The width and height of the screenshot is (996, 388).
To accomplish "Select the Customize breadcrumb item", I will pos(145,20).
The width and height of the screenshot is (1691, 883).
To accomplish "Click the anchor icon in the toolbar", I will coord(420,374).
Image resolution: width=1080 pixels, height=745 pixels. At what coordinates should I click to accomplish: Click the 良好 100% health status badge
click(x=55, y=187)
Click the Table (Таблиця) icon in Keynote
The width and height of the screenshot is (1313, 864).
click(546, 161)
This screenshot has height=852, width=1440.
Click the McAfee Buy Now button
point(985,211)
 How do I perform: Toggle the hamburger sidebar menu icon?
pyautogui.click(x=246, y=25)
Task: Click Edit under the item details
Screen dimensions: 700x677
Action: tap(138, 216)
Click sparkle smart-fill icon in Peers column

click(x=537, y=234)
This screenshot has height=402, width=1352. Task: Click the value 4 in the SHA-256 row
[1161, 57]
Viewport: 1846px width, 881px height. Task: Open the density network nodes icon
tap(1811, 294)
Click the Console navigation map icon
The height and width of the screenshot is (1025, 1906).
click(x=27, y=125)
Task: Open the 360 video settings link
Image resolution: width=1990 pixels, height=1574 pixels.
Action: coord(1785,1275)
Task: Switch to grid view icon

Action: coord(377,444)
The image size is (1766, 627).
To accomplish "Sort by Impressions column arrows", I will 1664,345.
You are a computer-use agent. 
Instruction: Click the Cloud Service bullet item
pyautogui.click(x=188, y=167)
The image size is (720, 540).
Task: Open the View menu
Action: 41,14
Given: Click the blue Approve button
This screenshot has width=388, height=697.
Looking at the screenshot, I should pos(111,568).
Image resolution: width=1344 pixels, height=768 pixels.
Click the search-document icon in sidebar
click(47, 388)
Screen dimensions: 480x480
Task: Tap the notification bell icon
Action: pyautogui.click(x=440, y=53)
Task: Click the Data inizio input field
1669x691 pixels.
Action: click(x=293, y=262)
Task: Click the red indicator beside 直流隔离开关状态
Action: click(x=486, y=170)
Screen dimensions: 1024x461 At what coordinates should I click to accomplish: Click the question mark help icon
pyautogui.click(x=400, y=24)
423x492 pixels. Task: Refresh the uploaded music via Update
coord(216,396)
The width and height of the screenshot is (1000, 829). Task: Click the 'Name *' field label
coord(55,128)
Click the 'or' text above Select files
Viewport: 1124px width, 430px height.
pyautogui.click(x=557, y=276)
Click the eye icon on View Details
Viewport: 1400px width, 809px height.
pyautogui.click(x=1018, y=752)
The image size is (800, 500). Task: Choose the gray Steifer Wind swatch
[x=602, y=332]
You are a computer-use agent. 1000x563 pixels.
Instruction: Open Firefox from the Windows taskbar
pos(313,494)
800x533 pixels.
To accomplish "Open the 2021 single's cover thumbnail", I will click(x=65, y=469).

__________________________________________________

Give back exactly the lines running from the line containing "Task: Switch to grid view icon" through the end of the material above, both included, and nothing beyond them.

* **RESPONSE AREA**
Task: Switch to grid view icon

Action: coord(377,444)
The image size is (1766, 627).
To accomplish "Sort by Impressions column arrows", I will 1664,345.
You are a computer-use agent. 
Instruction: Click the Cloud Service bullet item
pyautogui.click(x=188, y=167)
The image size is (720, 540).
Task: Open the View menu
Action: 41,14
Given: Click the blue Approve button
This screenshot has width=388, height=697.
Looking at the screenshot, I should pos(111,568).
Image resolution: width=1344 pixels, height=768 pixels.
Click the search-document icon in sidebar
click(47, 388)
Screen dimensions: 480x480
Task: Tap the notification bell icon
Action: pyautogui.click(x=440, y=53)
Task: Click the Data inizio input field
1669x691 pixels.
Action: click(x=293, y=262)
Task: Click the red indicator beside 直流隔离开关状态
Action: click(x=486, y=170)
Screen dimensions: 1024x461 At what coordinates should I click to accomplish: Click the question mark help icon
pyautogui.click(x=400, y=24)
423x492 pixels. Task: Refresh the uploaded music via Update
coord(216,396)
The width and height of the screenshot is (1000, 829). Task: Click the 'Name *' field label
coord(55,128)
Click the 'or' text above Select files
Viewport: 1124px width, 430px height.
pyautogui.click(x=557, y=276)
Click the eye icon on View Details
Viewport: 1400px width, 809px height.
pyautogui.click(x=1018, y=752)
The image size is (800, 500). Task: Choose the gray Steifer Wind swatch
[x=602, y=332]
You are a computer-use agent. 1000x563 pixels.
Instruction: Open Firefox from the Windows taskbar
pos(313,494)
800x533 pixels.
To accomplish "Open the 2021 single's cover thumbnail", I will click(x=65, y=469).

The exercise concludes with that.